If you have questions about using Kamailio or related to its configuration file, ask on
sr-users mailing list:
*
http://lists.kamailio.org/cgi-bin/mailman/listinfo/sr-users
If you have questions about developing extensions to Kamailio or its existing C code, ask
on sr-dev mailing list:
*
http://lists.kamailio.org/cgi-bin/mailman/listinfo/sr-dev
Please try to fill this template as much as possible for any issue. It helps the
developers to troubleshoot the issue.
If there is no content to be filled in a section, the entire section can be removed.
You can delete the comments from the template sections when filling.
You can delete next line and everything above before submitting (it is a comment).
-->
### Description
Kamailio is configured to use the DMQ replication for dialog.

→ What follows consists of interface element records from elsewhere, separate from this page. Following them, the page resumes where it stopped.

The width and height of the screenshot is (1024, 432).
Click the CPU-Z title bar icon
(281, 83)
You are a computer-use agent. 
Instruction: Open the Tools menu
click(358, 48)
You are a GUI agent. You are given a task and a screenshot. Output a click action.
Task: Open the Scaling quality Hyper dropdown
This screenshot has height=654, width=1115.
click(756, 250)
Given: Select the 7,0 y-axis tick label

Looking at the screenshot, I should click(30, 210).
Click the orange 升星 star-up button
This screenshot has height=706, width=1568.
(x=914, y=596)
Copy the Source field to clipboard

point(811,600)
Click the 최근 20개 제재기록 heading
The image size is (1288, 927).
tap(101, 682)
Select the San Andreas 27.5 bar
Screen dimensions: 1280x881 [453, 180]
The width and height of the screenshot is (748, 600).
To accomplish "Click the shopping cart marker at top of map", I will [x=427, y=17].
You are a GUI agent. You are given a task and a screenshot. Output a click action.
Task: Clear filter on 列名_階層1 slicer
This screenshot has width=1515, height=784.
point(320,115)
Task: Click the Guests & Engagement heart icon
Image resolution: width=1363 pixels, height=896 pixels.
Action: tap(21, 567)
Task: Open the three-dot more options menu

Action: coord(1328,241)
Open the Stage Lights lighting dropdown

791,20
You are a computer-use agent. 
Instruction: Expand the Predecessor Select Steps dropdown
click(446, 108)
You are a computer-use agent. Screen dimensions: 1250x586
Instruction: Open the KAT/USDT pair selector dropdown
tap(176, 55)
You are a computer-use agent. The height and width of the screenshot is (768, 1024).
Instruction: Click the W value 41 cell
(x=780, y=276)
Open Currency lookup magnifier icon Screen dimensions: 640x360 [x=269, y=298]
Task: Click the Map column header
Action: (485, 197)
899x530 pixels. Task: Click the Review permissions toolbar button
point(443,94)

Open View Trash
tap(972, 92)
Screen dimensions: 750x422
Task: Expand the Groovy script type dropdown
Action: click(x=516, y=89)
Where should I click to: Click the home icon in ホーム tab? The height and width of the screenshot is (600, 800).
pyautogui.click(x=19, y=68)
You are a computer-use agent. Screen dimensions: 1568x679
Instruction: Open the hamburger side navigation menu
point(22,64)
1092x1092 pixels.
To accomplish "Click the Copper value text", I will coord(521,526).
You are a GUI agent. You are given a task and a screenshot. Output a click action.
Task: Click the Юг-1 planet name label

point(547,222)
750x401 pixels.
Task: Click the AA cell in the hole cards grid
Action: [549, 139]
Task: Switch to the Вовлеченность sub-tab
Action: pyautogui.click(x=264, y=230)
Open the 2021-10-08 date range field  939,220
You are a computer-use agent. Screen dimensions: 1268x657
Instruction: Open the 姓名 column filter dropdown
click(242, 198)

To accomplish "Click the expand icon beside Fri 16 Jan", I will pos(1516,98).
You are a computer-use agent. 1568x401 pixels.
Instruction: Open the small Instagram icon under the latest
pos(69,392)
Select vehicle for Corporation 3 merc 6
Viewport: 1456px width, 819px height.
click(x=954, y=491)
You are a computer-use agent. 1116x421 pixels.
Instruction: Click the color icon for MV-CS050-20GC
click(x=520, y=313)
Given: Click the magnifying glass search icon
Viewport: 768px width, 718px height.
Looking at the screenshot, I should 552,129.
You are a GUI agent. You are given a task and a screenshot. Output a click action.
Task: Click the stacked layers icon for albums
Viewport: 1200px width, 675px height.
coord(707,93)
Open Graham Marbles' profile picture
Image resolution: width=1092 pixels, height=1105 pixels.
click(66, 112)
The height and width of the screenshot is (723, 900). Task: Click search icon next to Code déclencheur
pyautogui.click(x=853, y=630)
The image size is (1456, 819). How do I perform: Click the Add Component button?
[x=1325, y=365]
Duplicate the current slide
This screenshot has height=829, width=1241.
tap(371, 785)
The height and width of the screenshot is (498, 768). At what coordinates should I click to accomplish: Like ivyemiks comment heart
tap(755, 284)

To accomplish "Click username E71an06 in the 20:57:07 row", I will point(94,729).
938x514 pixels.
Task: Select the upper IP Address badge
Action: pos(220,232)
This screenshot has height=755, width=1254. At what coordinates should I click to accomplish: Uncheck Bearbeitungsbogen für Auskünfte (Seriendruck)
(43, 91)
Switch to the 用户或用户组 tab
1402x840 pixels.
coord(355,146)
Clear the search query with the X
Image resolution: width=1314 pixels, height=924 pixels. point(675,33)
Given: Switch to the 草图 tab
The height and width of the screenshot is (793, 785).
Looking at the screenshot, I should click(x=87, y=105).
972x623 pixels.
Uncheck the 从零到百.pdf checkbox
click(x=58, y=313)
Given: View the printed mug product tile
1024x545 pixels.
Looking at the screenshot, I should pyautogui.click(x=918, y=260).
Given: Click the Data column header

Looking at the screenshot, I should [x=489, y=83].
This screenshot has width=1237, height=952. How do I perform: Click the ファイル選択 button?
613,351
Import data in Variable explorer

When running a load test Kamailio DMQ workers eventually becomes unresponsive and stops
processing DMQ messages. As a side effect the shm memory is fully consumed then SIP
processing stops happening properly and everything else stops working due to that.
### Troubleshooting
Investigation showed that the DMQ workers are locked in the dmq_send_all_dlgs.
Debugging and studying the function it was identified that it is prone to data
inconsistency because it uses a copy of the (d_table->entries)[index] and not a pointer
to it. This gives a small window where a change in the d_table for that entry can occur
and changing the lock information before the copy can actually get the lock making the
process to get stuck in the lock get.
There is a need for some expert to validate this conclusion.
#### Reproduction
Run a simple load test making calls at a rate of ~5 cps and keep around ~2000 calls
connected all the time. A higher cps seems to make it easier to reproduce the problem.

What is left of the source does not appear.